At the party last weekend, the husband-of-honor told me that he holds back around me because I’m an introvert. FALSE. I’m not scared of people or different personalities or extroverts. I process internally, and perhaps to some slowly, but I still want to know you.

A Timeline of Insomnia — December 8, 2014

A Timeline of Insomnia

Sometimes I can’t sleep because I can’t slow my thoughts. Sometimes I can’t sleep when I’m sick or in pain. Most of the time when I can’t sleep, it’s because I’m worried or anxious. In a short span of time — say, the last four weeks — I’ve battled insomnia because of all of the above.

A few weeks ago
7:00 a.m.
My phone’s clock got a little messed up (OK, fine, I change the clock to sometimes to get more lives in Candy Crush), and I dreamt that I had fallen asleep on the couch around 11:00 p.m., and then got up an hour later and washed up and went to bed. My husband actually woke me up around 7:00 a.m. and told me to go to bed, but I thought it was about 4 a.m. When he woke me up later to tell me he made waffles, I thought it was about 9:30. He came in again at what I thought was 10:00, and I finally got up after 30 minutes of dozing. The reality was that I actually got up at 2:00 p.m. That’s when I discovered my crazy swollen face.

2:00 p.m.
After I showered, I tried to eat the waffle my husband made for breakfast. Eating was incredibly painful. My face was crazy swollen. I had no idea what was going on. I finally palpated the swollen area, and immediately I whispered and gestured to my husband that I had to see a doctor. I’d lost my voice several days earlier, so communication was painful, in more than one way. He called around to try for an appointment, and finally I suggested a clinic around the corner from us by way of handing him my iPhone with the clinic’s info pulled up. He called, and they were ready for us and less expensive than the triage clinic he’d called.

5:20 p.m.
The doc at the clinic suggested that I fill my prescriptions at a Target pharmacy because the most expensive meds were heavily discounted there. The first Target was closing 7 minutes after we arrived, but the pharmacist called around for us. My husband got us to the next Target in minutes, and I had three prescriptions in hand — plus a chai latte — by 5:20.

6:30 p.m.
At this point, I hadn’t really eaten all day and had tons of drugs to take. My pain was awful, I was scared by the diagnosis and sad and miserable. Keep in mind, I could not speak — my throat was so swollen that the doctor ordered me to not even whisper for a week. My husband picked up some tomato basil soup for me from our favorite Italian restaurant (he’s not a total saint; he got himself a giant thing of lasagna, too!). I took my first round of meds and naively settled down with my soup.

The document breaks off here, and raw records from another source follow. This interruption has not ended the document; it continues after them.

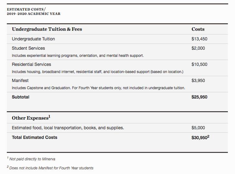
Task: Click the Capstone and Graduation description
Action: coord(98,88)
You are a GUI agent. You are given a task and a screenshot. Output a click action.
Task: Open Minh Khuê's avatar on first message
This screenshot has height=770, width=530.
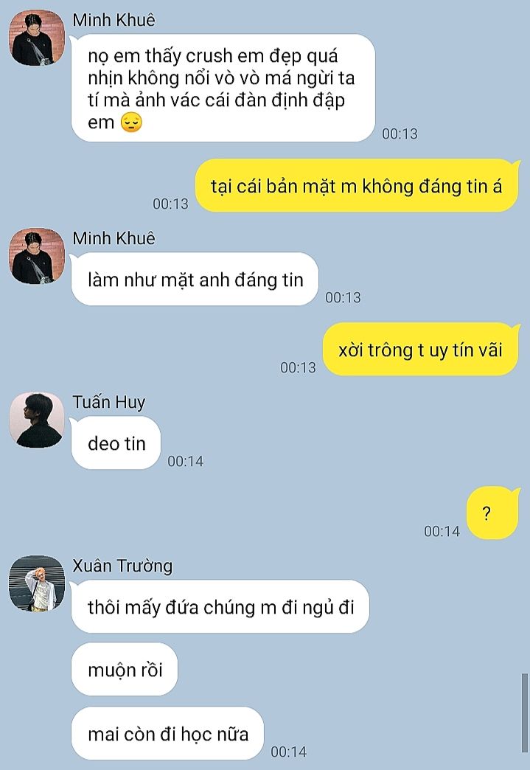pyautogui.click(x=37, y=38)
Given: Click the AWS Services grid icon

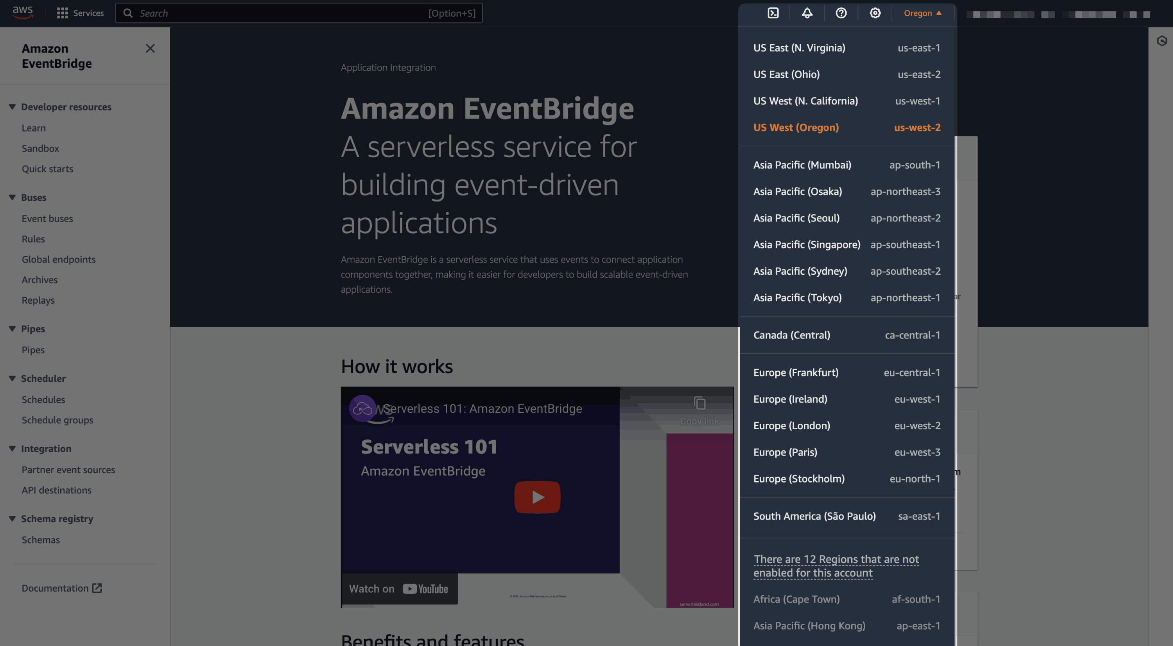Looking at the screenshot, I should [63, 13].
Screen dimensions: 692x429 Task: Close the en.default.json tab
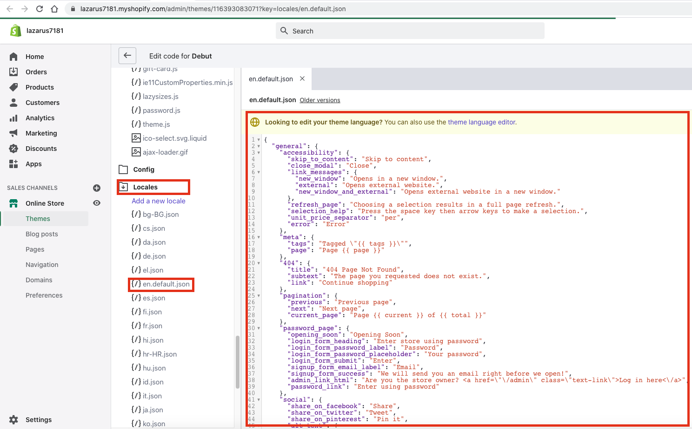click(x=302, y=79)
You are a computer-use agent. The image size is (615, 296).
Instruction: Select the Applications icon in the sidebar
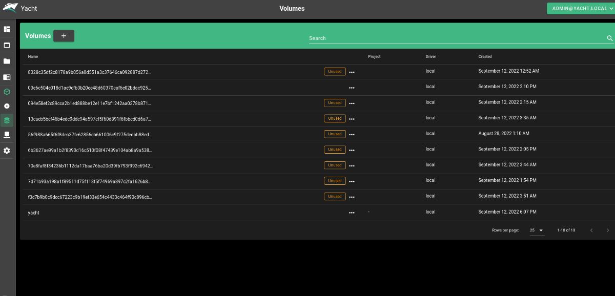point(7,45)
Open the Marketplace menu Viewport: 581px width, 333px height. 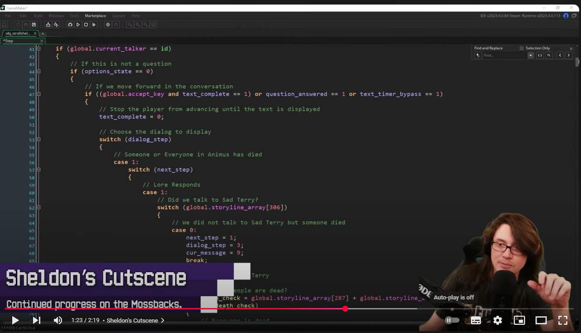tap(95, 15)
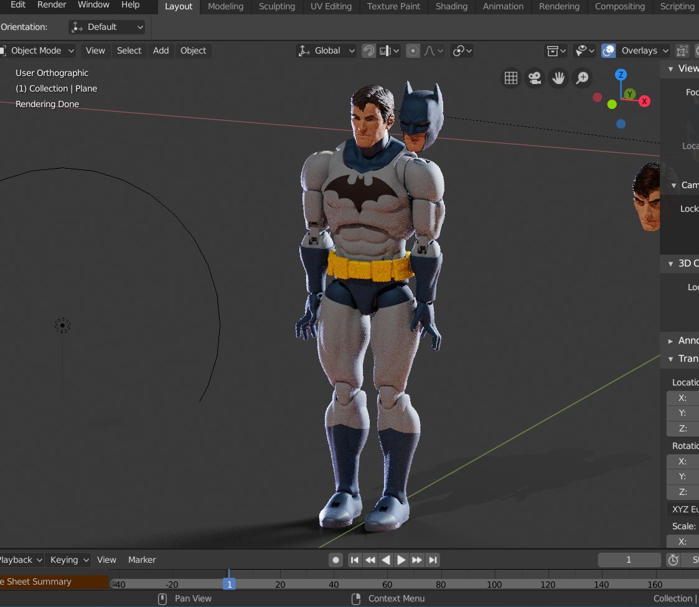This screenshot has width=699, height=607.
Task: Toggle camera view with the camera icon
Action: [x=535, y=78]
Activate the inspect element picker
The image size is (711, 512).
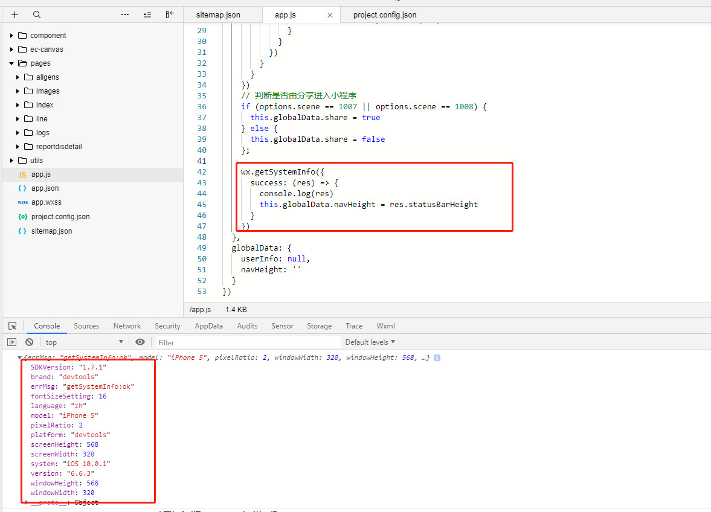pos(13,326)
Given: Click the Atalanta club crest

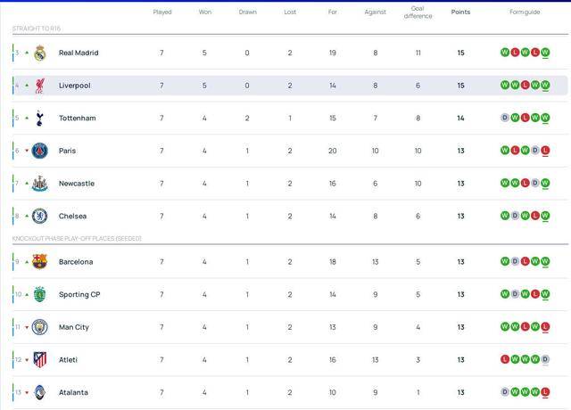Looking at the screenshot, I should coord(39,392).
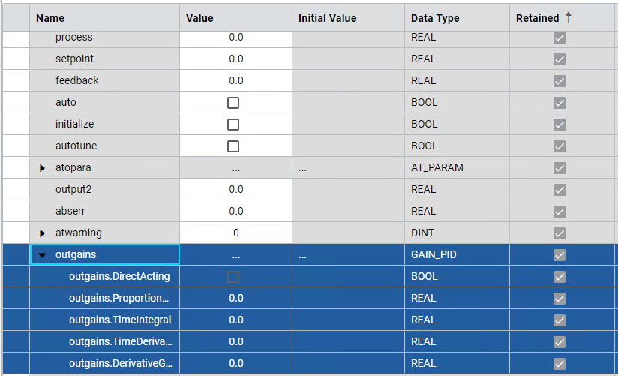Viewport: 618px width, 376px height.
Task: Select the outgains.TimeIntegral row name
Action: tap(120, 320)
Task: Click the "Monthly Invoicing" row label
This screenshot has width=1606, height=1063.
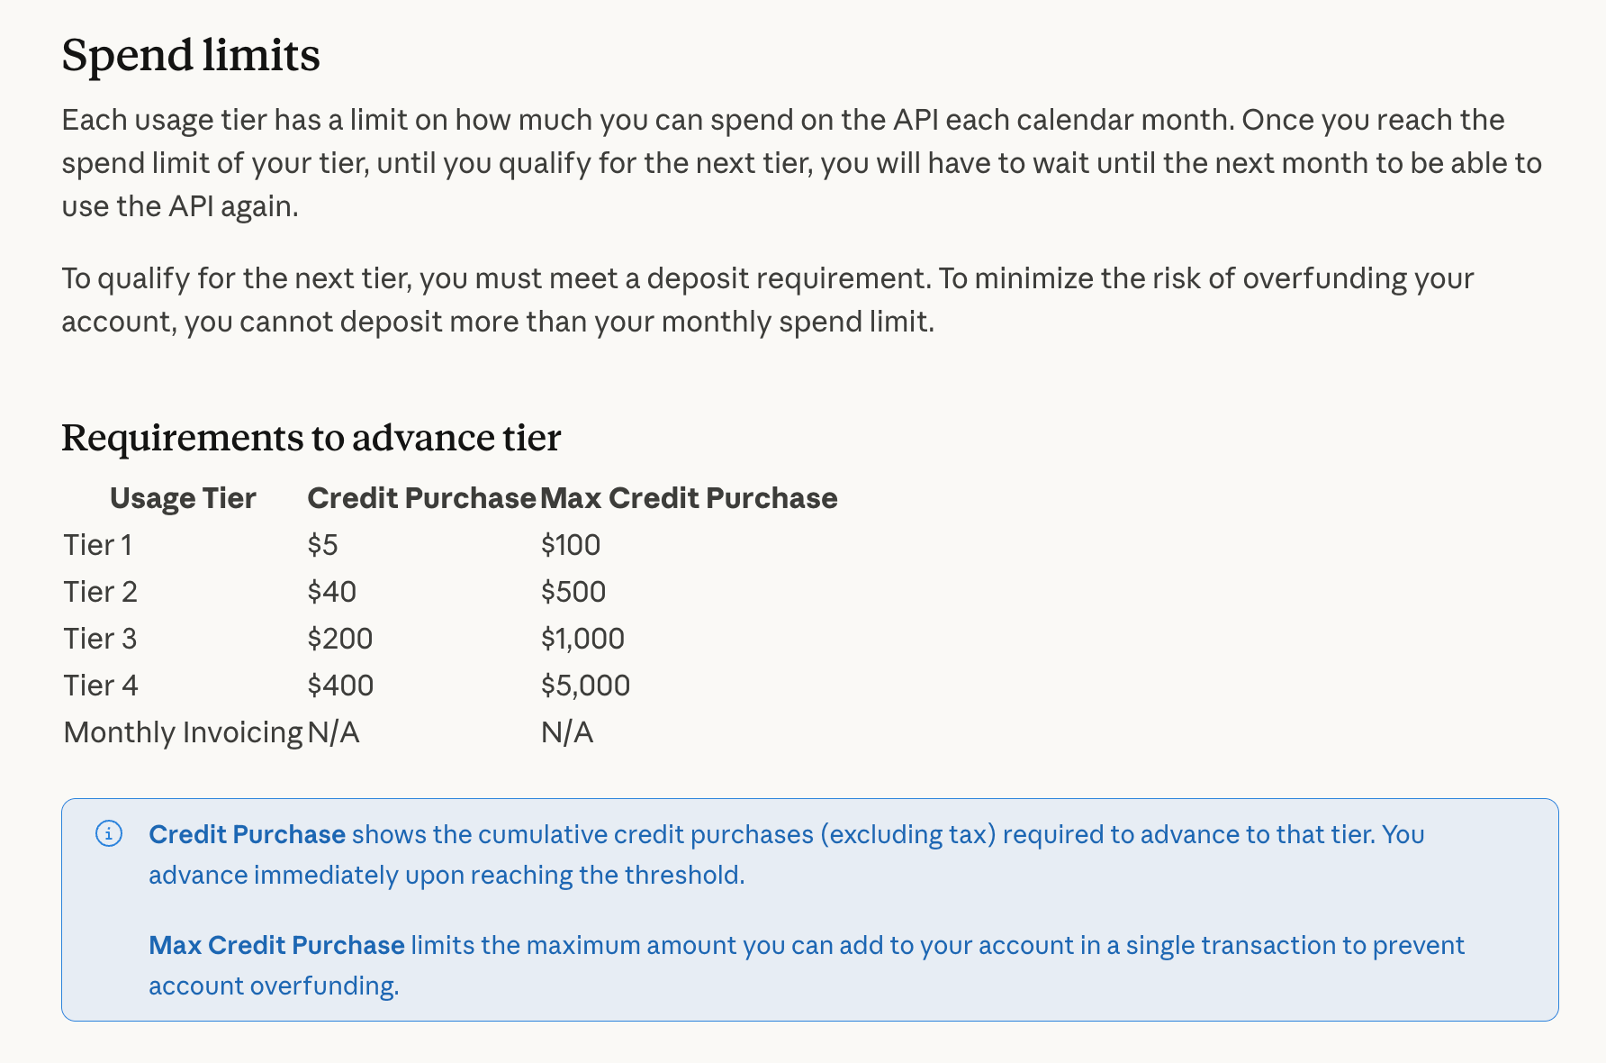Action: 183,732
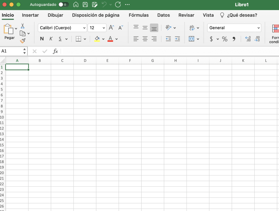The height and width of the screenshot is (211, 279).
Task: Click the Cut scissors icon
Action: (23, 26)
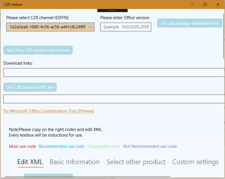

I took one sip of soup and burst into tears. The doctor told me I had a peritonsillar abscess, which meant nothing to me. But attempting to swallow a savory soup with lots of pepper and flavor and acid with a raw abscess felt like I was stabbed in the ear with a downward trajectory to the throat. It’s just an area that can’t be soothed. The reality of my condition began to settle on me.

I tried to eat a couple of things, but everything hurt. I was bawling in pain, made worse by the fact that crying made my throat and sinuses hurt even more. Messy, horrible pain. My husband made me some mashed potatoes, which I could swallow enough of to get some food in my stomach with all the medications. I knew that I had to eat enough to take the meds. I also knew that I had to take the meds to feel well enough to eat.

10:00 p.m.
I went to bed, but an hour later I got up and took some cough medicine. Although it helped with the cough, it didn’t help me sleep. The next three hours I mostly spent obsessing about my situation.

I went to bed again, but spent the next hour making mental notes of which med did what to make sure I always have the optimal combination in my system. I slept for about 10 minutes, but I woke up coughing.

At this point, I couldn’t keep my mind off of three things, which kept me awake: The searing pain of that little rib muscle that is only used to cough on my left side that was overused over the last week, the painful swelling in the right side of my face and neck — meaning that sleeping on either side was uncomfortable — and the ever-present song stuck in my head when I wake up. The song changes, but the fact that I always wake up with a song playing in my head does not.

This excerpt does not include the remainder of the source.